When inflation next takes hold, it is much more likely to affect multiple regions rather than a single country; that’s especially true as almost every central bank in the world is pumping money into its economy, trying to stimulate growth, suggests Benjamin Shepherd in Personal Finance.
Just as central banks are thinking beyond the borders of their own nations, so must investors who are concerned about hedging themselves against inflation.
The usual hedges still apply (hard assets, such as mines and infrastructure projects, real estate, metals, and inflation-protected bonds), but your investments must have a more global character to be effective.
The iShares Global Infrastructure ETF (IGF) pays a higher dividend (3.11%), which isn’t surprising given the kind of income-producing assets it owns. Its largest type of holding is transportation-infrastructure companies, which make up more than 40% of assets.
Many of these companies operate toll roads, and they can increase the tolls as inflation increases.
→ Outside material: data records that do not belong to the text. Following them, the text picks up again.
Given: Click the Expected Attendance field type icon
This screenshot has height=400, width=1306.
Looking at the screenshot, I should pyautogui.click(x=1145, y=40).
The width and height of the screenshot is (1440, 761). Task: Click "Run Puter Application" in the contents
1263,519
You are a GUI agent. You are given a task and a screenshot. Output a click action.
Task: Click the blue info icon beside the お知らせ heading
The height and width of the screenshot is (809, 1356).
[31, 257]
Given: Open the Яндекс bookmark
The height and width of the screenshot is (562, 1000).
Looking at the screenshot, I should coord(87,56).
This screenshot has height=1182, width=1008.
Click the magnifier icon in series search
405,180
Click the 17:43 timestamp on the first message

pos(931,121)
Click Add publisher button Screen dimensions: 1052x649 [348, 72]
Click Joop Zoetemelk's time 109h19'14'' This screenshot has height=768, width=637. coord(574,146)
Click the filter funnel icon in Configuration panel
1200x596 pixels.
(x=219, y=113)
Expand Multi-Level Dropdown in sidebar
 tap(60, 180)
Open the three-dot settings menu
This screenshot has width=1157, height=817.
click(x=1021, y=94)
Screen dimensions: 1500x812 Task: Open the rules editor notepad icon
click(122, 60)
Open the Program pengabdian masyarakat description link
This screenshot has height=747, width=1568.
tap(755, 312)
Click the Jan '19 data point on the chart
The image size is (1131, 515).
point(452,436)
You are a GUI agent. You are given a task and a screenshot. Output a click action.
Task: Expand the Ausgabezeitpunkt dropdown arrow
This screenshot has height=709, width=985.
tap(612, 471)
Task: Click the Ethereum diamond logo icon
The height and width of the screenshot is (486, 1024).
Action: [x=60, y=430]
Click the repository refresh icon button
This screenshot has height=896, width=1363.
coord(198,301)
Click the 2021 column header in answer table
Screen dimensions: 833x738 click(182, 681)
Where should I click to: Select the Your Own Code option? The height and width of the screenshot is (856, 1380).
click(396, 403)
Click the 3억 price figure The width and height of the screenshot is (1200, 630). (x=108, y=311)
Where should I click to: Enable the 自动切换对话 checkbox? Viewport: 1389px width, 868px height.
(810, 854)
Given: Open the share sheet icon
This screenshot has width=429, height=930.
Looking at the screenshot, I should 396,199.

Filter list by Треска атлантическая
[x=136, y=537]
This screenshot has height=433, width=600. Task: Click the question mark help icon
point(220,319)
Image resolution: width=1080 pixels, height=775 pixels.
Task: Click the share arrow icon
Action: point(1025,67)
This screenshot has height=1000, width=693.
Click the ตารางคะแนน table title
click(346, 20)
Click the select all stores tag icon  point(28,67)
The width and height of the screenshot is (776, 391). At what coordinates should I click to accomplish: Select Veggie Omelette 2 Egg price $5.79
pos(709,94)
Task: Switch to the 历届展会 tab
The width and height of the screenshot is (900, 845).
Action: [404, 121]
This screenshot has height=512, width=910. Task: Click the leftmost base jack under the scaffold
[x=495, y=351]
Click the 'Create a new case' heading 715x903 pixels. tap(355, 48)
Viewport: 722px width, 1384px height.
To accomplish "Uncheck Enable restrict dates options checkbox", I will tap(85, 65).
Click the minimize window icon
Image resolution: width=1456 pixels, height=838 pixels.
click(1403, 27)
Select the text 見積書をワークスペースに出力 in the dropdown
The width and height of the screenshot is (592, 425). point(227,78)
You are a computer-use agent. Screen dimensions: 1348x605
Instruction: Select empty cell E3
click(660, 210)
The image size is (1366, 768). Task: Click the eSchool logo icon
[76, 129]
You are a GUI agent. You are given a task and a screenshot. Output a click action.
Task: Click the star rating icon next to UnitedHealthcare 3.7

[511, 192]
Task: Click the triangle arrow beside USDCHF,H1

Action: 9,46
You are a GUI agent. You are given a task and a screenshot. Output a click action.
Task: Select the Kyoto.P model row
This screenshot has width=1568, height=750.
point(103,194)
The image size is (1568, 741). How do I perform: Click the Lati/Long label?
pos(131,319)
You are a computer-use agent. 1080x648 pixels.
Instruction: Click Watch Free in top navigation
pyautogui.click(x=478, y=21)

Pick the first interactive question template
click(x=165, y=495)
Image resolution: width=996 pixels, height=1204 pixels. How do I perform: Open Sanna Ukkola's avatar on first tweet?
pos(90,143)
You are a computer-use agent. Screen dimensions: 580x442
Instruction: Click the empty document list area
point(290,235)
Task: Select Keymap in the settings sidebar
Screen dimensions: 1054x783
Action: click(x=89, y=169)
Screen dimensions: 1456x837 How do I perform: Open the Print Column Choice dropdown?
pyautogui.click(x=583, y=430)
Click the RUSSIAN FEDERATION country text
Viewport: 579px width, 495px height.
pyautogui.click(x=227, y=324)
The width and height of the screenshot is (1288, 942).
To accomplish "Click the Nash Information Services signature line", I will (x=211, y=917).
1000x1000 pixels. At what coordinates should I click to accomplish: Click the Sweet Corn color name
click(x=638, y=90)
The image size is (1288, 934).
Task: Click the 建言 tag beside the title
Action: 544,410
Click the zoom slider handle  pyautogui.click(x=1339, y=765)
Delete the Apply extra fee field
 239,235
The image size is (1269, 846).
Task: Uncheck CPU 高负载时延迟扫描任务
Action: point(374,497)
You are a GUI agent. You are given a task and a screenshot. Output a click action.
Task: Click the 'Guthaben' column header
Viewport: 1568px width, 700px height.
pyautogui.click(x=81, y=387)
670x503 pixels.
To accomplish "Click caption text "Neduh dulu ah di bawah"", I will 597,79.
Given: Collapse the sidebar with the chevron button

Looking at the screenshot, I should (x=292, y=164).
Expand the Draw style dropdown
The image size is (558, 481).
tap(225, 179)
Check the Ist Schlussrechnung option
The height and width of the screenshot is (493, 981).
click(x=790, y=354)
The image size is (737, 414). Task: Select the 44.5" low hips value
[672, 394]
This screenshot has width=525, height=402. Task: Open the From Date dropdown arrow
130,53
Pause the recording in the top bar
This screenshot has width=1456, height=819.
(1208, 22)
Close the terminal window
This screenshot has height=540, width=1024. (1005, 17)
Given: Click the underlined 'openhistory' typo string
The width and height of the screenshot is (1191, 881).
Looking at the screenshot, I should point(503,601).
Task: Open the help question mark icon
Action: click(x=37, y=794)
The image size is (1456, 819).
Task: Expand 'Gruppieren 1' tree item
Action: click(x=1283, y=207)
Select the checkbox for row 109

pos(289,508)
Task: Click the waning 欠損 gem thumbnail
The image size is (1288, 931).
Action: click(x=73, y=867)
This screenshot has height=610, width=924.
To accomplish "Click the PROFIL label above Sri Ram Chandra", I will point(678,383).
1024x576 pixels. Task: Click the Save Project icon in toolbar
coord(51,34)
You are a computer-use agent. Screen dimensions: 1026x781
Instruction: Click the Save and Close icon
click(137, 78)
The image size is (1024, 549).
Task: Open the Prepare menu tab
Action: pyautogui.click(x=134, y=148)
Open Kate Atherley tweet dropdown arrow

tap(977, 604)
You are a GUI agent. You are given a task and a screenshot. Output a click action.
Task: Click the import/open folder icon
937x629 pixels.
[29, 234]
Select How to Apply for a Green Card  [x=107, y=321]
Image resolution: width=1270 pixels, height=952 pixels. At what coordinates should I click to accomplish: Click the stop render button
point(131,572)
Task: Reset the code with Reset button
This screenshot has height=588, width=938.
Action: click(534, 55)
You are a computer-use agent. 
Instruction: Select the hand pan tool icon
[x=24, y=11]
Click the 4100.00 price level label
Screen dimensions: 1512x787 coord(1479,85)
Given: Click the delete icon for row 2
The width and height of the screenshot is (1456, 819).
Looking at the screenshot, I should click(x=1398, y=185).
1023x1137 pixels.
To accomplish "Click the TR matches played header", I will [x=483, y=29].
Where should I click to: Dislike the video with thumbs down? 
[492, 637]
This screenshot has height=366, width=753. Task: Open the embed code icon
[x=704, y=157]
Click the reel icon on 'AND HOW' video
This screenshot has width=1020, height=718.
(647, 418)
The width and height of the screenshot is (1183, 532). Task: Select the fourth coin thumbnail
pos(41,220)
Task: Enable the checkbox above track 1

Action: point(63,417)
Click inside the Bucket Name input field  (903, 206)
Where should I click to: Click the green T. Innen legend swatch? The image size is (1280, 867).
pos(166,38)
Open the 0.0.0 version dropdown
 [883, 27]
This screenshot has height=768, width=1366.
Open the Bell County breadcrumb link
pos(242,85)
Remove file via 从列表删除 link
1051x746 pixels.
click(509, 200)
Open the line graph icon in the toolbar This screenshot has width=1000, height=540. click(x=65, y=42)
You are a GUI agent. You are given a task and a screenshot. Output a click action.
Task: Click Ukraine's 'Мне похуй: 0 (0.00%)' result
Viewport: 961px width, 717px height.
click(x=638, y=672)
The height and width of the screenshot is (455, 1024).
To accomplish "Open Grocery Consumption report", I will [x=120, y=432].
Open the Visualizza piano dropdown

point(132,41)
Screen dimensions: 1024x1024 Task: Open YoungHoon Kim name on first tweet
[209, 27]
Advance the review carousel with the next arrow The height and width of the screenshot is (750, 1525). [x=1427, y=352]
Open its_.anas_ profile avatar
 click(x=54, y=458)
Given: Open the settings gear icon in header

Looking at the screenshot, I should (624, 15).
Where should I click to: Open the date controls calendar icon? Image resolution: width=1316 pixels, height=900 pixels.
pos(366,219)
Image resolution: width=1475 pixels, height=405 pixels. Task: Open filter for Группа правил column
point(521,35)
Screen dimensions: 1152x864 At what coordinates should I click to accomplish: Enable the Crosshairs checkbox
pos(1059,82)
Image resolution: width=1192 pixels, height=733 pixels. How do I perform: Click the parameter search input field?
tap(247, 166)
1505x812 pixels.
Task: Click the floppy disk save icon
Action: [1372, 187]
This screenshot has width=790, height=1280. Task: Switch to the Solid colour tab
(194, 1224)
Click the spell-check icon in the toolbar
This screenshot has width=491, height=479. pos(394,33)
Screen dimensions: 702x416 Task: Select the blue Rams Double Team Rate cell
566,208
It also owns quite a few master limited partnerships.
Transurban Group, the ETF’s largest holding, manages toll roads in Australia and North America. If you ever need to zip around Washington, DC more quickly on the Capital Beltway, you can pay extra to use the Beltway’s HOT lanes, which are operated by Transurban.
Electric utilities account for 20% of the iShares ETF’s assets, including well-known names such as Duke Energy and Southern Company.
The fund tracks the S&P Global Infrastructure Index, which contains 75 of the world’s largest infrastructure companies—the average market capitalization of its holdings is more than $15 billion.
About one-third of the companies it holds are based in the US and most are based in developed markets. However, many of these companies have operations in developing markets, so there’s true global exposure.
And infrastructure is a growth sector. The American Society of Civil Engineers estimates that the US alone faces a $2.2 trillion infrastructure backlog.
As the world economy recovers, governments should have more funds to spend on improving roads, bridges, electrical grids, and water and sewage systems—all of which the iShares ETF has a stake in.
It’s returned 30.25% in the last year and has a five-year average annualized return of 13.43%. For an inflation and global growth play with a nice dividend kicker, we recommend iShares Global Infrastructure Fund up to $50.